The sixteenth century brought with it a surge in Jewish historical writing. For the most part, as Yosef Hayim Yerushalmi has pointed out, Jews tended to preserve historical memories through legends and rituals. And in fact, in the medieval period there had been few attempts by Jews to write their history. It is true that chronicles of contemporary Jewish suffering were sometimes written (for example, during the First Crusades), as well as works attempting to establish the historical “chain of tradition” of rabbinic Judaism. But these works did not aim to shape a Jewish historical consciousness. Joseph Ha-Kohen acknowledged the dearth of Jewish historical writing in his work Emek ha-bakha (The Valley of Tears, published in 1575)- “All my people is aware that no author has arisen in Israel comparable to Yossipon the priest, who wrote of the war of the land of Judea and of Jerusalem. The chroniclers ceased in Israel, they ceased until I, Joseph, did arise, a chronicler in Israel!
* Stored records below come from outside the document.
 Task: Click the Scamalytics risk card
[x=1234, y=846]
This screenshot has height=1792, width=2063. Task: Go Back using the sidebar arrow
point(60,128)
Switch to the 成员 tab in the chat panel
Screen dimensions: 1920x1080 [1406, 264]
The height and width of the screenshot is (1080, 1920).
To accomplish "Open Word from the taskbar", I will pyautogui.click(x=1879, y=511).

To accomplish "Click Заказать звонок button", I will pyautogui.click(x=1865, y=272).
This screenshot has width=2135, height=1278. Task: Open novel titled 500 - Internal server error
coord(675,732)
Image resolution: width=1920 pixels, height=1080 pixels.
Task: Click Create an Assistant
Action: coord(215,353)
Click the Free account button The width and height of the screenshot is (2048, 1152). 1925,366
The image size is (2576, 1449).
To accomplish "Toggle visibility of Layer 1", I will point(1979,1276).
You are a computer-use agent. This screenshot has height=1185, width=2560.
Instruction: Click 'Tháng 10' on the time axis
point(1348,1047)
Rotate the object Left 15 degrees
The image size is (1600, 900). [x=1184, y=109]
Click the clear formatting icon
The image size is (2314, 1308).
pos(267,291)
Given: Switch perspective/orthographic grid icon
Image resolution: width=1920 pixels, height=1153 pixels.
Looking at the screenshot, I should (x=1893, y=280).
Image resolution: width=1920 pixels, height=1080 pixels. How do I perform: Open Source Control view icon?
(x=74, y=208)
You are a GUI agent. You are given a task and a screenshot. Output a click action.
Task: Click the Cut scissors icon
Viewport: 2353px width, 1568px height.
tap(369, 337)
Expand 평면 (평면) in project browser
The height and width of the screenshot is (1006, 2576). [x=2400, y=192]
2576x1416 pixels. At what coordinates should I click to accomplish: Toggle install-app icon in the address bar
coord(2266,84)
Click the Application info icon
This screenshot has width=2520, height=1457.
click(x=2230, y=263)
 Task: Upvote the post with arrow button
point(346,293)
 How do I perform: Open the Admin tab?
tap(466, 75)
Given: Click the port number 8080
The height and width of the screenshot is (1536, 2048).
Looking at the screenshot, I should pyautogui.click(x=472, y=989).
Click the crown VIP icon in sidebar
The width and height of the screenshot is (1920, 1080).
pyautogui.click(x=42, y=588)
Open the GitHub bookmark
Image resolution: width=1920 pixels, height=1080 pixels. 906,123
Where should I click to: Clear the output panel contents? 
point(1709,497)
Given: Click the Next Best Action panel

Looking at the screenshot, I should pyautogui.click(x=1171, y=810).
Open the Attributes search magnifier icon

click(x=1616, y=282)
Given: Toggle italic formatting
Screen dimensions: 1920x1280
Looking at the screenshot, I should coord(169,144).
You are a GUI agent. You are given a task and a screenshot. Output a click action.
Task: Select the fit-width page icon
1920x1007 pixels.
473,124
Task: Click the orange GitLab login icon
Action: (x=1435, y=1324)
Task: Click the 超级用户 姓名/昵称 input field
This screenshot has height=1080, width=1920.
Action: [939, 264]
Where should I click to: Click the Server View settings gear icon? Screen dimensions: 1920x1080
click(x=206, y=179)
And I set my heart to write as a remembrance in a book the bulk of the troubles that have been visited upon us in gentile lands, from the day that Judah was exiled from its land until the present day.”

The early modern burst of activity in Jewish historical writing was dominated by Sephardim. Of about eight Jewish authors of historical works in the sixteenth century, five were exiles from Spain, one was highly influenced by the Sephardic community, and only two were outside of the Sephardic milieu- Azariah de’ Rossi, who drew inspiration from the Italian Renaissance, and David Gans in Prague. Historians have explained the disproportionate interest in history among Sephardic Jewish writers as stemming from a need to explain the Expulsion. Joseph ha-Kohen, for example, who wrote a lengthy History of the Kings of France and the Turkish Sultans and a Jewish history Emek ha-Bakha, saw his generation as experiencing the “pangs of the messiah,” the throes that were to accompany the culmination of history. He regarded the advances of the Ottoman Turks as a sign of the coming wars of Gog and Magog, France being the representative of Christianity and Ottoman Turks of Islam.